Однако энтузиазм Злобина ослабевает, когда он переходит к комментированию заключительной части фильма. Надеясь увидеть кульминацию фрагментарных впечатлений от советской столицы, «философское обобщение» разнородных и разобщенных сюжетных линий, он вместо этого обнаруживает лишь случайные эпизоды, изолированные фрагменты и циклические повторы: «снова начинается рассказ о домах», еще одна точка на карте столицы становится предметом внимания [Там же: 108]. Разъединенные части города, сетует критик, так и не складываются в единое целое. Злобин предполагает, что Копалин и его команда так глубоко угодили в ловушку московского изобилия, самобытности и основательности, что не смогли найти путь к ясной концовке, подытоживающей всё повествование. Будто не в силах вырваться из беспорядочного умножения пространств, мест и людей, заключает критик, кинематографисты покидают город вовсе и завершают фильм кадрами, изображающими Лу н у.

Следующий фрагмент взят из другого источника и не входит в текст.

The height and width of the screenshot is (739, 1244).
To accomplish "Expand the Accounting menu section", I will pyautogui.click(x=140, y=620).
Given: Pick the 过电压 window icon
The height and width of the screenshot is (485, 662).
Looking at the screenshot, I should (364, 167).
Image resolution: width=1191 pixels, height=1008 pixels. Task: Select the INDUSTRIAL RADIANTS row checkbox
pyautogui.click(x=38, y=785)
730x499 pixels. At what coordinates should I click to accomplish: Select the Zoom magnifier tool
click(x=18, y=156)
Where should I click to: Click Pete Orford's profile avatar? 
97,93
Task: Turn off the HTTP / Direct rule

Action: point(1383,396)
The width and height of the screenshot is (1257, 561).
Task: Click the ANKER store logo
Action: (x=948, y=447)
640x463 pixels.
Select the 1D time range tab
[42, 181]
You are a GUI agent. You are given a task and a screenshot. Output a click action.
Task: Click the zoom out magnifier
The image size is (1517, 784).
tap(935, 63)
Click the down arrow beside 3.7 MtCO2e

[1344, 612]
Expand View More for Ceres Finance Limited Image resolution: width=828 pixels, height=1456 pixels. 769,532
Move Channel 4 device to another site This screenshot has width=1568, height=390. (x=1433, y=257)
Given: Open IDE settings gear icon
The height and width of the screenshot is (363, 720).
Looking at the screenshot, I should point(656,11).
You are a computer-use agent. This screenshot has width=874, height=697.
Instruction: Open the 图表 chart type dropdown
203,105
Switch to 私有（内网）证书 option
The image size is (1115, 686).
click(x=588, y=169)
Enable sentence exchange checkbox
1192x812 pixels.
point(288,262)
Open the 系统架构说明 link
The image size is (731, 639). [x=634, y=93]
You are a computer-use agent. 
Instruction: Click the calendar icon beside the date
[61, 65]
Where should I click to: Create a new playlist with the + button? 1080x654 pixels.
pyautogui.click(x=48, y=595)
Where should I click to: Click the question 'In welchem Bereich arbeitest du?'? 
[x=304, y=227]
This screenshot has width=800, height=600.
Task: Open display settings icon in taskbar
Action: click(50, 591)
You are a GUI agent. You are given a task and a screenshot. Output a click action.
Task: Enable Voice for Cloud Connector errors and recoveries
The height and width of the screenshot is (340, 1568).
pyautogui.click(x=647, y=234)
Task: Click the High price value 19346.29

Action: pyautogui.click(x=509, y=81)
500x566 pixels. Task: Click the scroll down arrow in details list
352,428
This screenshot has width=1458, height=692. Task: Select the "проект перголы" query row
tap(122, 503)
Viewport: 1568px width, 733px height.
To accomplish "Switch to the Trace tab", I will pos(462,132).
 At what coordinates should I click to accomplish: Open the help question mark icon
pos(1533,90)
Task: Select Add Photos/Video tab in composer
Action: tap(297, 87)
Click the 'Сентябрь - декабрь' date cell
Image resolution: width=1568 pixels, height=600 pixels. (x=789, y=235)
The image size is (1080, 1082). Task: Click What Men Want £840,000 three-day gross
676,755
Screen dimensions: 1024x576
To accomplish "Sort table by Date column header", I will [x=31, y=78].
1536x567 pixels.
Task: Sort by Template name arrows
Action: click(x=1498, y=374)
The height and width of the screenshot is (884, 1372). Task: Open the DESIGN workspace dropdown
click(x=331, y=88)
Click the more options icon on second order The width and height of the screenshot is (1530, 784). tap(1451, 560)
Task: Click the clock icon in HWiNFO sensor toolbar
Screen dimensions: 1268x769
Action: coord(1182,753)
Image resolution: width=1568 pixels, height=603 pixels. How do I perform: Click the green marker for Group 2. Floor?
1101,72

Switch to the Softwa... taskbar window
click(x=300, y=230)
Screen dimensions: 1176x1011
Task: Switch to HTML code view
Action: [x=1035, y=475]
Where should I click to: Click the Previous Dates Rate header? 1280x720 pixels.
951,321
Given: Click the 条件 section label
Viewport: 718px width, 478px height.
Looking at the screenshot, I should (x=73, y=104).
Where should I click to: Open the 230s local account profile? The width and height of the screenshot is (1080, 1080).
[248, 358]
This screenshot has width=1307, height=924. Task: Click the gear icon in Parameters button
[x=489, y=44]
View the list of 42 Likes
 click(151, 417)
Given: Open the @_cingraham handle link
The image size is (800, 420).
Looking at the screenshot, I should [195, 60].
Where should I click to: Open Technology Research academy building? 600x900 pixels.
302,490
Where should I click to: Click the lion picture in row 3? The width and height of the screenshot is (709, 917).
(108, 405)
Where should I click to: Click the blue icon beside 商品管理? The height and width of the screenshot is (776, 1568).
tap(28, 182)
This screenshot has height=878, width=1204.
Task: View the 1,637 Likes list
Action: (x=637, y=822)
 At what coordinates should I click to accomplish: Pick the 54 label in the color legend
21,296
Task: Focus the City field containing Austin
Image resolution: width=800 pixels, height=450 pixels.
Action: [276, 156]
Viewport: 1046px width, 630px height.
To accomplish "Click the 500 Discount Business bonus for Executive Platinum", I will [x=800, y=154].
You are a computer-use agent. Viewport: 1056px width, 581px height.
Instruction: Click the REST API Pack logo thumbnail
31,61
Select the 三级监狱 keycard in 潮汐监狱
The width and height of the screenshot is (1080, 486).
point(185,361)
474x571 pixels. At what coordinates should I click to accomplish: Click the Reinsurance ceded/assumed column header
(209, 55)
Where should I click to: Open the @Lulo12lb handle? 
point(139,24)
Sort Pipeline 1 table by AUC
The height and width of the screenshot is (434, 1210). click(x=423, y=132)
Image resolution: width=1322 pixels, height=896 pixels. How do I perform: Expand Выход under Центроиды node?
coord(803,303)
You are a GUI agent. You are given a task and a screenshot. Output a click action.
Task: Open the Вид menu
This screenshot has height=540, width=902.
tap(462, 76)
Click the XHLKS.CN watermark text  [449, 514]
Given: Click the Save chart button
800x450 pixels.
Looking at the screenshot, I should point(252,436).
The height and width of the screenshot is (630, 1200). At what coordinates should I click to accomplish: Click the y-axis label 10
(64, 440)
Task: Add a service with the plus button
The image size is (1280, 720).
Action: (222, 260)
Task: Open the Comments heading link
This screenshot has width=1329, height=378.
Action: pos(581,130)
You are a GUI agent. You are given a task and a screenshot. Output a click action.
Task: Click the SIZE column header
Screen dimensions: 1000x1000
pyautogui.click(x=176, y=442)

Претензии Злобина к картине хотя и несколько раздуты, но вполне справедливы. Судя по всему, попытка сохранить в «Городе большой судьбы» равновесие, представляя грандиозную будущность Москвы через внимание к разнообразным, подчас простым и будничным деталям, в самом деле закончилась неудачей. По ходу фильма теряется ощущение ясного телеологического развития, и вопреки благим намерениям кинематографистов городские пространства будто бы противятся попытке связать их в единое повествовательное целое. Одна сцена особенно примечательна в этом отношении. Начинается она со статичного изображения схематической карты Москвы (илл. 1а), в центре которой открывается большая дыра неправильной формы, чьи контуры совпадают с историческими границами города, и внутри них перед зрителем предстают бессистемные картины прошлого: едут запряженные лошадьми повозки и экипажи, по площади проезжает трамвай и прочее (илл. 1б). Запечатленная на кинопленку действительность, разворачивающаяся внутри опаленного по краям отверстия, своим относительно крупным масштабом и откровенной глубиной, а также прерывистым движением и быстротечной своеобразностью перевешивает и оттесняет статичную и плоскую карту, делая ее несущественной. Возникает стремление черпать опыт и знания, войдя в это пространство и отправившись следом за его трамваями и лошадьми, нежели возвратившись к простым линиям нанесенной на карту безликой поверхности.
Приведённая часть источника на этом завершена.